The SDF are now advancing on Manbij, 72 miles to the north-west of Raqqa, as Syrian government forces backed by Iranian, Lebanese and Russian firepower, advance on the Isis capital from the south. It is unclear whether the twin offensives were coordinated.

Pro-government forces reached within 25 miles of the Tabqa Air Base, to the west of Raqqa, according to the Observatory. Isis militants captured the base from the government in 2014, killing scores of captured soldiers.

The media arm of Lebanon’s Hezbollah group, which is fighting alongside government forces, said the Syrian army took a small village 31 miles to the south-west of Tabqa air base.

The twin offensive on Isis-strongholds in Syria coincides with a military operation in neighbouring Iraq on Fallujah, one of the most important cities still held by the militant group.
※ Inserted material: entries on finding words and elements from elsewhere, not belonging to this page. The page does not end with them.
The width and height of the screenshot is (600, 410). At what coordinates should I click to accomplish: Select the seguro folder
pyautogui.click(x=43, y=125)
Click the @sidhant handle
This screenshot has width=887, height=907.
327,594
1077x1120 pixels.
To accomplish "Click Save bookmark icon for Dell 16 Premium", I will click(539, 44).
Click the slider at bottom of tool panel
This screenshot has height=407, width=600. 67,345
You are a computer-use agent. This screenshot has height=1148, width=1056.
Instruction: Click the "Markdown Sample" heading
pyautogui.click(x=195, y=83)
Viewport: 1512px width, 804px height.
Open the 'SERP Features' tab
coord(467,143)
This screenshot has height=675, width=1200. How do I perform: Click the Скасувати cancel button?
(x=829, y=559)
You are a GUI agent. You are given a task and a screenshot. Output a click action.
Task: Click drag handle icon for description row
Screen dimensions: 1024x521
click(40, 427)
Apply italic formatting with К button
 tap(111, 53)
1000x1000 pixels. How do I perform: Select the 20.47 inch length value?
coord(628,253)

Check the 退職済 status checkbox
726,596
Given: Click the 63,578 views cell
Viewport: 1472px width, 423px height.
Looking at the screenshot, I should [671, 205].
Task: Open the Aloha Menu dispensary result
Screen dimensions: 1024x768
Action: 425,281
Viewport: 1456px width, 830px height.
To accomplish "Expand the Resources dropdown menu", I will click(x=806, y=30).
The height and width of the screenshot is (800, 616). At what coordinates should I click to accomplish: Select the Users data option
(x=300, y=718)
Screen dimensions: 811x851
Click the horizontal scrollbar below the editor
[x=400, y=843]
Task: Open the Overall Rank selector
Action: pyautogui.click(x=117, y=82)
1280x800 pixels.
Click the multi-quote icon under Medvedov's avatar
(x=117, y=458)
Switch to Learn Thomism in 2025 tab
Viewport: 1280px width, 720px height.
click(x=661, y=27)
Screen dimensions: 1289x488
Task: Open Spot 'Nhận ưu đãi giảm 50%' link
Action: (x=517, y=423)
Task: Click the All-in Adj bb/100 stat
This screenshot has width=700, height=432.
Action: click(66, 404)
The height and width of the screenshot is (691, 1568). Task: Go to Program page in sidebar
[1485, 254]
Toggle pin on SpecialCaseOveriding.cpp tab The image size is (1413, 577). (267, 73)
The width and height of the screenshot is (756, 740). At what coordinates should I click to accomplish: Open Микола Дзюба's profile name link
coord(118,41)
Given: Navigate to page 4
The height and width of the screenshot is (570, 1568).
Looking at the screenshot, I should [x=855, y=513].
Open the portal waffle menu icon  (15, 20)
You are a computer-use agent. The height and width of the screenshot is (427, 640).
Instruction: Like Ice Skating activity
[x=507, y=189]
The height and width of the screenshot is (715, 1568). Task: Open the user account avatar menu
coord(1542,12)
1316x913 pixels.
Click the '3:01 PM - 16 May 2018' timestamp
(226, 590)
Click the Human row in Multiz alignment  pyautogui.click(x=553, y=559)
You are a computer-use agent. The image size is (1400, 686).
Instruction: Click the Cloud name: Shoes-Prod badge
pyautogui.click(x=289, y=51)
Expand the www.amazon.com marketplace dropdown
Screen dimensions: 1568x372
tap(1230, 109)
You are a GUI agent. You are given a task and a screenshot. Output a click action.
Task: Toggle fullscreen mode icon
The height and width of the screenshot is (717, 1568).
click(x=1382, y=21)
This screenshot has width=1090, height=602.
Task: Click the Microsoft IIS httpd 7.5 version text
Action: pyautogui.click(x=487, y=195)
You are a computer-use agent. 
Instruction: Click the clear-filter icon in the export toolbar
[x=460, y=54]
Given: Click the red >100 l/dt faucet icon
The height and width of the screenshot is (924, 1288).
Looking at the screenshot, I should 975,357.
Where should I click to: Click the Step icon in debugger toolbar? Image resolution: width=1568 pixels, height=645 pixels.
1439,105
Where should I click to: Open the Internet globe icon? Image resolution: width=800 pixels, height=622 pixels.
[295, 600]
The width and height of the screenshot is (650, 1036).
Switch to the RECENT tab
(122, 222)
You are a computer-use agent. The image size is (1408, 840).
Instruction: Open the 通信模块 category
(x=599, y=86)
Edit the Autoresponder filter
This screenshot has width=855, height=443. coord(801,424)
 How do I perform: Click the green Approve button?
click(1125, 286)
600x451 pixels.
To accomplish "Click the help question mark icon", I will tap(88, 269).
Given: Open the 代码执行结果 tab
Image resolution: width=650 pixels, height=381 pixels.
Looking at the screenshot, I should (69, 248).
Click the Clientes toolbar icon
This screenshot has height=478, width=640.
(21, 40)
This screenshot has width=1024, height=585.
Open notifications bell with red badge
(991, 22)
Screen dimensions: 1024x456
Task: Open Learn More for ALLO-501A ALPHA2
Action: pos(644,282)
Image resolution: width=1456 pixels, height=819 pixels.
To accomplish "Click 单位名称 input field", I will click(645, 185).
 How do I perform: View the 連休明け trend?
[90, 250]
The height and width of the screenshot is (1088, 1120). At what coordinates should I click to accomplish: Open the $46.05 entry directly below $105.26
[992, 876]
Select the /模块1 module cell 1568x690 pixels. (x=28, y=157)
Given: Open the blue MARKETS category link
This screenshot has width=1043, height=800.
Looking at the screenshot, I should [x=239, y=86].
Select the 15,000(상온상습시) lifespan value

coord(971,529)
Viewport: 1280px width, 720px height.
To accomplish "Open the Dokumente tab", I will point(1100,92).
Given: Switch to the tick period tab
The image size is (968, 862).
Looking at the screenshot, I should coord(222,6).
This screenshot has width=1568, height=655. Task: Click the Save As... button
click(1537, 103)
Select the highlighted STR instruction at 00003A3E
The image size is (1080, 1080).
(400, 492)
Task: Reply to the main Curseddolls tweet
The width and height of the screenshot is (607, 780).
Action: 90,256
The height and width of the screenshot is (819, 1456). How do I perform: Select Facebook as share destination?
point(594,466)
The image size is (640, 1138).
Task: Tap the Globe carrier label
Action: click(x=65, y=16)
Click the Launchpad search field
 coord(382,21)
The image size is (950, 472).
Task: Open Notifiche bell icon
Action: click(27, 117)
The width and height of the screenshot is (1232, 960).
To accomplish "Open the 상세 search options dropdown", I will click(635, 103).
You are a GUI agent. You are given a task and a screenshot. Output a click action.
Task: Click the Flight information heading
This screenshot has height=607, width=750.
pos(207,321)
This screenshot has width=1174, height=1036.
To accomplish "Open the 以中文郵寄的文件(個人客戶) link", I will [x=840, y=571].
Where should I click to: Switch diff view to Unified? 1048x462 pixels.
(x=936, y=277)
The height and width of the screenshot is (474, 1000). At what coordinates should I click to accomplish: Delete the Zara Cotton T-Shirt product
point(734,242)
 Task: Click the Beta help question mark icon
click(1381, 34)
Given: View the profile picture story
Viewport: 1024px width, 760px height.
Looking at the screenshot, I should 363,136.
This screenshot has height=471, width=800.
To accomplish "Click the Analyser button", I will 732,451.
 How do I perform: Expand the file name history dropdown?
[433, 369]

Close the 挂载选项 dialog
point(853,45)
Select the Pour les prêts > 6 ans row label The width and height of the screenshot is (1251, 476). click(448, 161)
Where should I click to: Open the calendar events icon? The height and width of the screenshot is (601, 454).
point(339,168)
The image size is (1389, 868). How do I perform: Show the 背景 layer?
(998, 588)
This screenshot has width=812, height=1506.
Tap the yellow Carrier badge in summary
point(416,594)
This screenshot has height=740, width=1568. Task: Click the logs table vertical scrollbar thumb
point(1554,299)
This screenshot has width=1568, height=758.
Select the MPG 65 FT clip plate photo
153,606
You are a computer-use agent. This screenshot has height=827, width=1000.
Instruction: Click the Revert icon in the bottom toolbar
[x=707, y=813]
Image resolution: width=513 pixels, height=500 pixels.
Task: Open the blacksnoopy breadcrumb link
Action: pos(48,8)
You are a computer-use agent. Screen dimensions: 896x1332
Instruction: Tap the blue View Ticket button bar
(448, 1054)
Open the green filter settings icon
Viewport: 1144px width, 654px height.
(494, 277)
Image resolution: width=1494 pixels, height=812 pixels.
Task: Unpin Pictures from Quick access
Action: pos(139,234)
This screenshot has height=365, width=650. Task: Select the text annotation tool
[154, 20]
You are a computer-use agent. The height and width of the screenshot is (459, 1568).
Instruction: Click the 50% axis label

Government and Russian airstrikes meanwhile killed at least 23 people in opposition-held parts of Aleppo, once Syria’s largest city and former commercial capital, activists said, and killed or wounded dozens more in Idlib, a rebel-held city in the country’s north-west.

The Civil Defence, a first responder group that operates in rebel-held areas, reported 50 airstrikes in Aleppo on Sunday.

The Local Coordination Committees, an activist network, said the strikes killed at least 30 people. The Syrian Observatory for Human Rights put the toll at 23.

Activists reported that a war plane had crashed south of Aleppo. It was not immediately clear whether the plane had malfunctioned or had been shot down.

The Local Co-ordination Committees network said rebels shot the plane down near Khalasa, where a coalition of opposition fighters and al-Qaeda-linked insurgents have eroded government control over the past two months.

Aleppo has been divided between government and opposition control since 2012.